___ SOURCE MATERIAL

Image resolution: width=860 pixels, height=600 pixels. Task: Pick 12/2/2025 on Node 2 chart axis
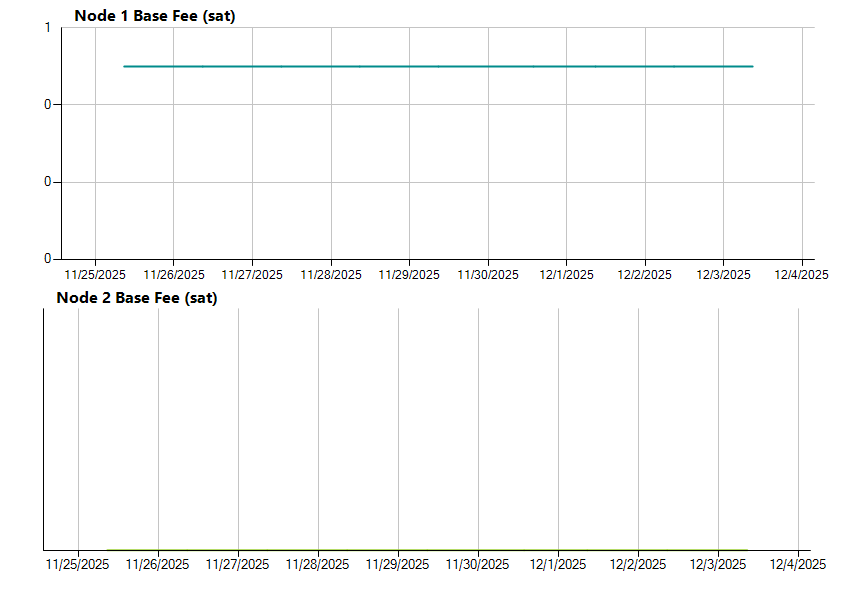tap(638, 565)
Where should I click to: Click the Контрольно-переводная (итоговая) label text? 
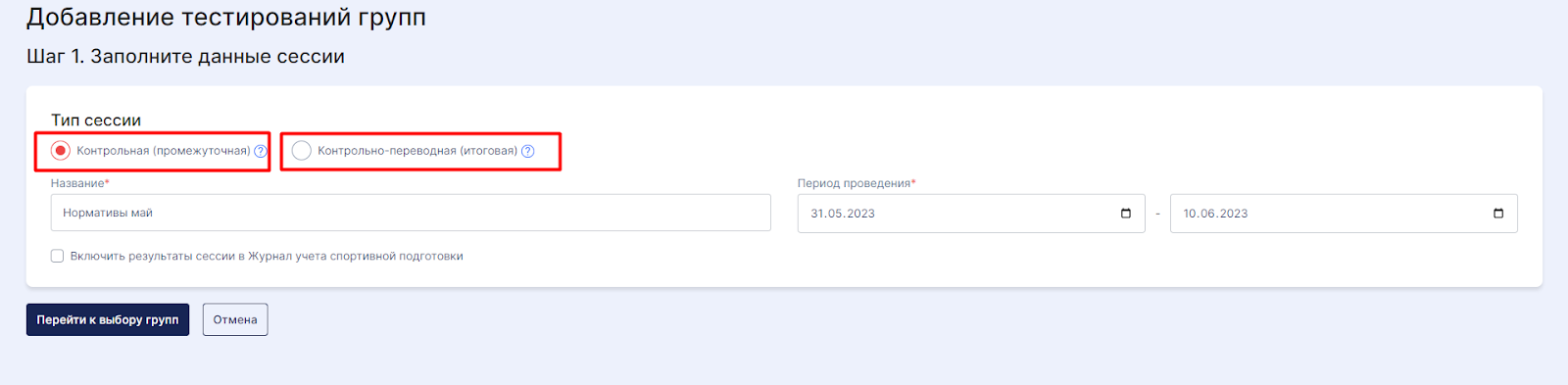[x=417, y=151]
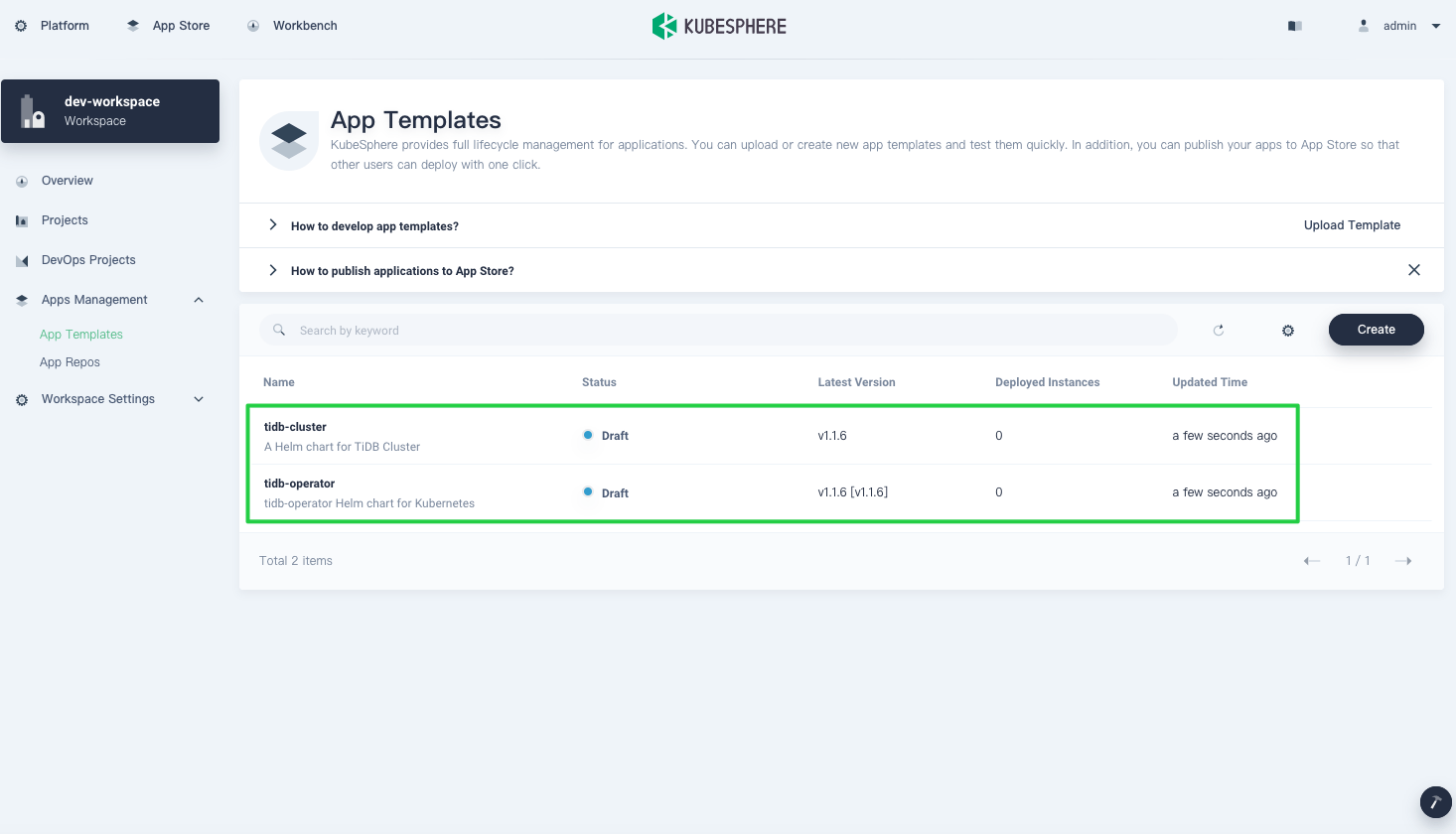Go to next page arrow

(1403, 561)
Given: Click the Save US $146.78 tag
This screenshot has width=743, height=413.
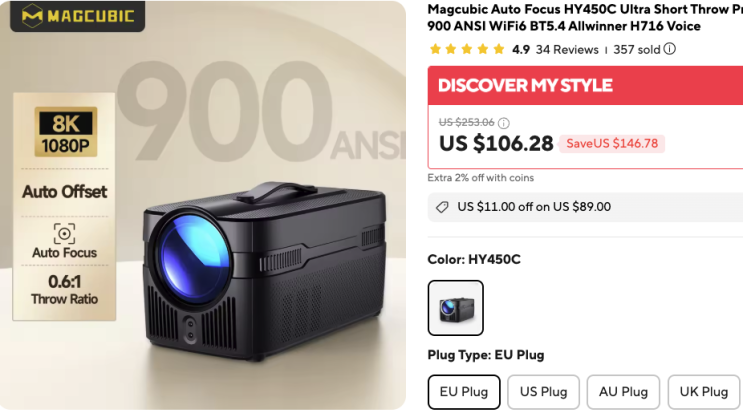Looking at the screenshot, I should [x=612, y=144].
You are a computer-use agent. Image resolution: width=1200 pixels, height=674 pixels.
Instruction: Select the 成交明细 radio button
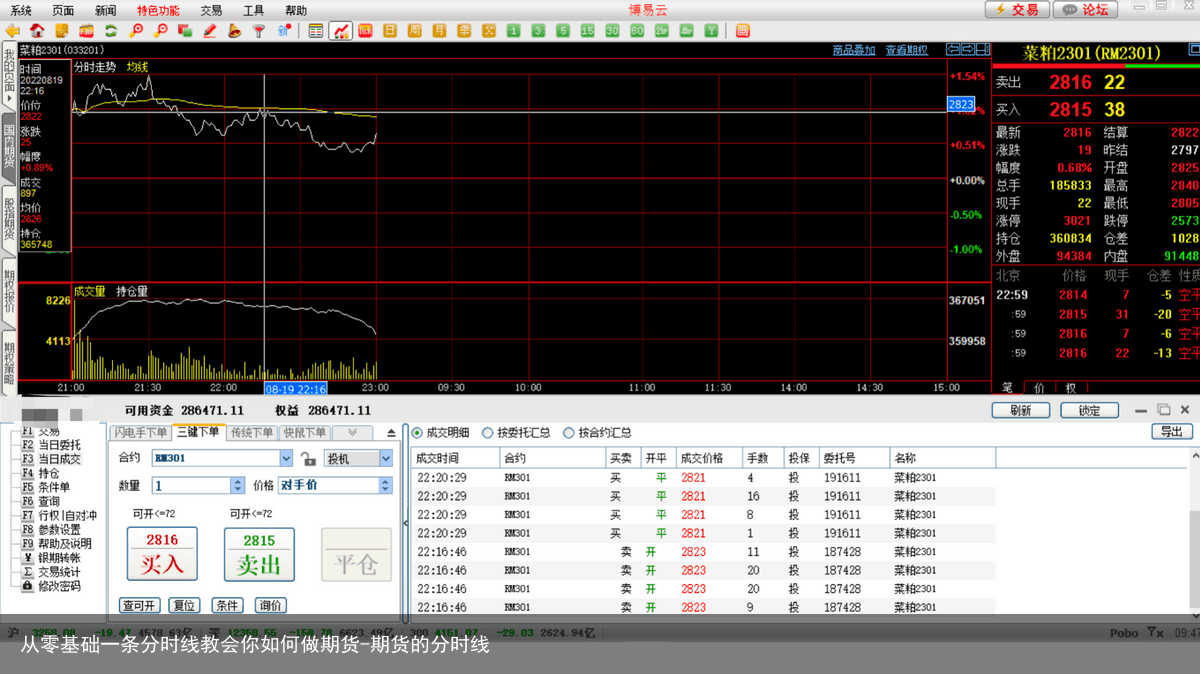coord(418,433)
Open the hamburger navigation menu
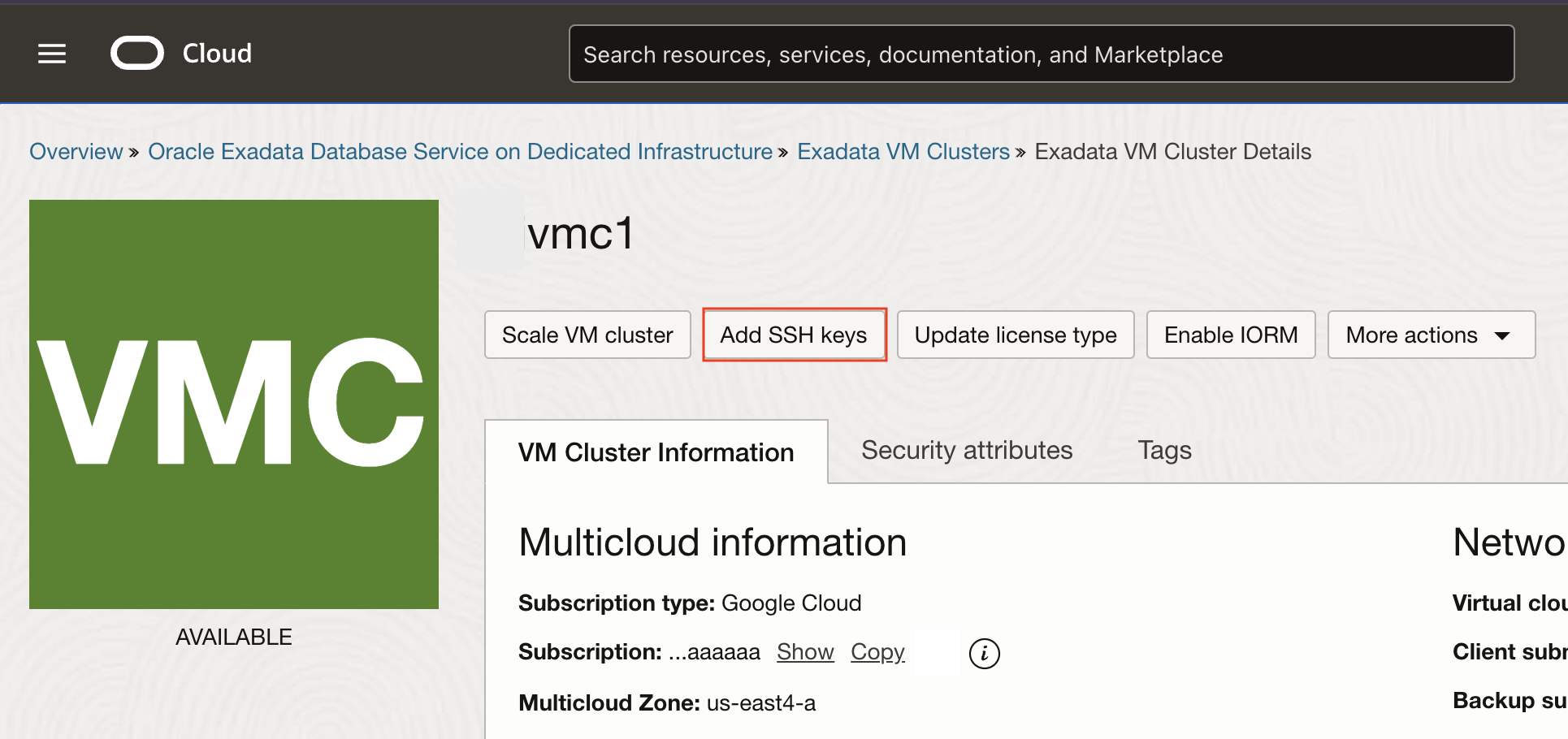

______

Output a verbatim copy of the lines from the line containing "Given: Click the Save US $146.78 tag" through the end of the data, both included, without any images.

Given: Click the Save US $146.78 tag
This screenshot has width=743, height=413.
Looking at the screenshot, I should [x=612, y=144].
You are a computer-use agent. Image resolution: width=1200 pixels, height=674 pixels.
Instruction: Select the 成交明细 radio button
coord(418,433)
Open the hamburger navigation menu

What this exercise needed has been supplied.